---------- WORKING DATA

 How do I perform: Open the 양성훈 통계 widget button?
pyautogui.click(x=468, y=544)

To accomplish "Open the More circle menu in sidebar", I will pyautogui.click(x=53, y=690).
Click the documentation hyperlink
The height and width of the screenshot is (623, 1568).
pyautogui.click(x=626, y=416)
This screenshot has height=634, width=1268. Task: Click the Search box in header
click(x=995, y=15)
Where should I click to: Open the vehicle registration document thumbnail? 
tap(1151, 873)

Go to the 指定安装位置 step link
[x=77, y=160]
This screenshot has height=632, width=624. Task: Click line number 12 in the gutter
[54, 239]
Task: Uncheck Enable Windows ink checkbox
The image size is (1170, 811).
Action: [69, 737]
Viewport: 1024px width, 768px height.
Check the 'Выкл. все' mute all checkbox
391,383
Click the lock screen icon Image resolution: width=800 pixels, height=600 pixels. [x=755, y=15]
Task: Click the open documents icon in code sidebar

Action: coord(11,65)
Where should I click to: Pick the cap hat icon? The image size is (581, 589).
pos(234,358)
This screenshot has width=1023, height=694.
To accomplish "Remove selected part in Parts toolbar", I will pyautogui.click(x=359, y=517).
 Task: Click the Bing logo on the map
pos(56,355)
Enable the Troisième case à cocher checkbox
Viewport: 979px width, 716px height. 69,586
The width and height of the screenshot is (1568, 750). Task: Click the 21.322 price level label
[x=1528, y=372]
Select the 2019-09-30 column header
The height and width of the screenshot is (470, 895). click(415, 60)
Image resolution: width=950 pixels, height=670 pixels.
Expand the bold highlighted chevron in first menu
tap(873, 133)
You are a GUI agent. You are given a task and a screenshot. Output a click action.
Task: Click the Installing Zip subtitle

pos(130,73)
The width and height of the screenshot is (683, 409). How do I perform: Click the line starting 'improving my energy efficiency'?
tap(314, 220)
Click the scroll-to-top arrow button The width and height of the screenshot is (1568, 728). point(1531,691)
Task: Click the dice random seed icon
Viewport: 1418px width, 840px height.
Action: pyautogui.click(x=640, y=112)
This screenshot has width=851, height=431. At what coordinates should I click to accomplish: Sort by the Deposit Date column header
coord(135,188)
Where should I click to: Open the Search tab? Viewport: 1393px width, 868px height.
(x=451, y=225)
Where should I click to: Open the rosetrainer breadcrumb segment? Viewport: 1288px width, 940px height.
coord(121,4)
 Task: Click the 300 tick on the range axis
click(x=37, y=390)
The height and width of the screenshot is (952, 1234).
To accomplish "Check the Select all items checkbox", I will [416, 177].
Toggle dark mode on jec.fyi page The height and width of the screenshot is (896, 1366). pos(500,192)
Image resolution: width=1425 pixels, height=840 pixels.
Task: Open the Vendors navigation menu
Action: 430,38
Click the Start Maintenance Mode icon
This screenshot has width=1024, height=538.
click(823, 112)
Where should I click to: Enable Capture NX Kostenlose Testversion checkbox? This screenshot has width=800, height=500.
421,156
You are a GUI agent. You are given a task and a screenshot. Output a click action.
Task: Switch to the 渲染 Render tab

--------------------

> TASK:
State how many lines of the entries above contain the string "Viewport", and reply with the number alone.

> OUTPUT:
5